The most commonly used today are QuakeSpasm (QS) and Darkplaces (DP). If you choose to go for a faithful look, I recommend either QS or Mark V. Mark V came out of beta stage only very recently, so it might still be a little buggy. It also only supports .mp3 audio files for now, so the .ogg music that you’ve downloaded will need to be converted. QS works very well and supports .wav, .ogg and .mp3. All engines should support the original CD music if you insert a Quake CD in your CD player.
If you prefer the bling, DP is a great engine but its configuration can be a little daunting and its creator LordHavoc doesn’t offer support to its users who are pretty much left on their own. However, many Quakers use it and you can find pretty much all the answers to your questions on the forums, notably at QuakeOne.com. FTE, on the other hand, is much more confidential but its creator Spike is more than happy to help you with any issue you may encounter (note that Spike is also the author of a recent QS fork called QuakeSpasm-Spiked or QSS).
Once you have an engine, install it (usually the instructions are in the readme), create an \id1 subfolder inside the engine’s installation folder if it’s not already there and copy/paste the two .pak files into it. That’s it, now you can play. For the music, there’s no real standard and the procedure depends on the engine but again, the instructions should be provided.

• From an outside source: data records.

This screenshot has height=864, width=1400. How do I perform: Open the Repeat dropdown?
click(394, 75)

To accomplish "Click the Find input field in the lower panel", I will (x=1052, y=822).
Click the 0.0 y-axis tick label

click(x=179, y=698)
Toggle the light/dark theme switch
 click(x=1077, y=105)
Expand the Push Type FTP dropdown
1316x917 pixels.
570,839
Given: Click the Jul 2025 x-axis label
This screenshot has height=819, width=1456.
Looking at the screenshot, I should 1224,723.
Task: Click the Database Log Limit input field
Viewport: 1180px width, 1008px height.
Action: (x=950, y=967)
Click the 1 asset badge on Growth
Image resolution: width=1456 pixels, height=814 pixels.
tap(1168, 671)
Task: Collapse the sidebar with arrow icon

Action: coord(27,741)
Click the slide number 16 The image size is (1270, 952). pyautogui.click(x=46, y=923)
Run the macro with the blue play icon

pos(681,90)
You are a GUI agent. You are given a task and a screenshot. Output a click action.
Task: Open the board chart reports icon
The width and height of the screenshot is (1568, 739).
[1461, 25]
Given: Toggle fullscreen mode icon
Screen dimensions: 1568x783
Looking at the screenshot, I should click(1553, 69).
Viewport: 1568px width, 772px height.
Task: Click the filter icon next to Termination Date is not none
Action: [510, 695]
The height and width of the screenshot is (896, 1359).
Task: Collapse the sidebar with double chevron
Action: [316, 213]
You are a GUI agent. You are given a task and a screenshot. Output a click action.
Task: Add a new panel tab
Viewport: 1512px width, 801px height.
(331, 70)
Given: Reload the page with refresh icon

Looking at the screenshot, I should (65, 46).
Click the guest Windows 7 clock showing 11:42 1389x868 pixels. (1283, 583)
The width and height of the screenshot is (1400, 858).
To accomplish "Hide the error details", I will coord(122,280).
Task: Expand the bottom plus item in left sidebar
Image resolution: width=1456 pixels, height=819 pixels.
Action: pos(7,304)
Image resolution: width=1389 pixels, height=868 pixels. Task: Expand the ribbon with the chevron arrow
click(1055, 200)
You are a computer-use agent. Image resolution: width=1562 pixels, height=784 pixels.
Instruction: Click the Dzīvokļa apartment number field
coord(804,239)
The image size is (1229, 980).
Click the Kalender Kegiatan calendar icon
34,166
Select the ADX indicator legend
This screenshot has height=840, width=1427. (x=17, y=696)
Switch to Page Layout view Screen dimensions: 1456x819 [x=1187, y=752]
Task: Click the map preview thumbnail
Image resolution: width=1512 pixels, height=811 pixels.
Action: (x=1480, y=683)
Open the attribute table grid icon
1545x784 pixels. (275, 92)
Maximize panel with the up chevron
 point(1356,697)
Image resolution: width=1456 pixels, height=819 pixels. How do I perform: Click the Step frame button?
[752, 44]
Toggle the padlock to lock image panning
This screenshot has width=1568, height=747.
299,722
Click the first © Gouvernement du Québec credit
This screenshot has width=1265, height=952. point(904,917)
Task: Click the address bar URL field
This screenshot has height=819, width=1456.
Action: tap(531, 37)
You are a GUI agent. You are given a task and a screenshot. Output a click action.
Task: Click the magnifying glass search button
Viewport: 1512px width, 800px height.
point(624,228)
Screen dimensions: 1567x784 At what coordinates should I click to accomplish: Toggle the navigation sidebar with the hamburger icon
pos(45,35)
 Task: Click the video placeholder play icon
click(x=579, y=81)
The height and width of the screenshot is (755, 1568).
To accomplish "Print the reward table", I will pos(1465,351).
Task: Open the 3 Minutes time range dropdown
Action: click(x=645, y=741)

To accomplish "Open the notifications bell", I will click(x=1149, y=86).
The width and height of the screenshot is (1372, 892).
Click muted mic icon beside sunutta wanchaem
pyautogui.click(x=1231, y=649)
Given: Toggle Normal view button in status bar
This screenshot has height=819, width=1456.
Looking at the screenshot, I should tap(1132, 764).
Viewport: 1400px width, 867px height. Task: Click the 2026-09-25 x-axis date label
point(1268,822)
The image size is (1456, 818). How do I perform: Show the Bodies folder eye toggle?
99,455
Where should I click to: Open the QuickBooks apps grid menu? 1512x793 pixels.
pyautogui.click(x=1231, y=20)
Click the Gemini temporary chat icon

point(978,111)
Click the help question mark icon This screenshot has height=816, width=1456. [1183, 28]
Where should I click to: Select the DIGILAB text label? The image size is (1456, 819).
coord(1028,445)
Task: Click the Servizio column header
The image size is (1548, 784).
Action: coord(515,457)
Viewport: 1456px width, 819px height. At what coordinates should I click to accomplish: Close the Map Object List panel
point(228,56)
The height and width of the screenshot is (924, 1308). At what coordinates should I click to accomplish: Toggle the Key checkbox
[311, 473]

I recommend that you try several engines before settling on your engine of choice. If you’re REALLY bent on installing Quake on your Win98/Voodoo2 system, I asked around and the answer I got was that MAYBE FitzQuake would be able to run on it. However, no-one seemed to really be sure, not even the engine’s author. Also, Fitz is no longer under active development (last build 0.85 is from 2009). For this reason among others, you’d probably be better off installing Quake on your Win7 machine - especially if you’re interested in HD content, as it can drastically drain your system’s performance down.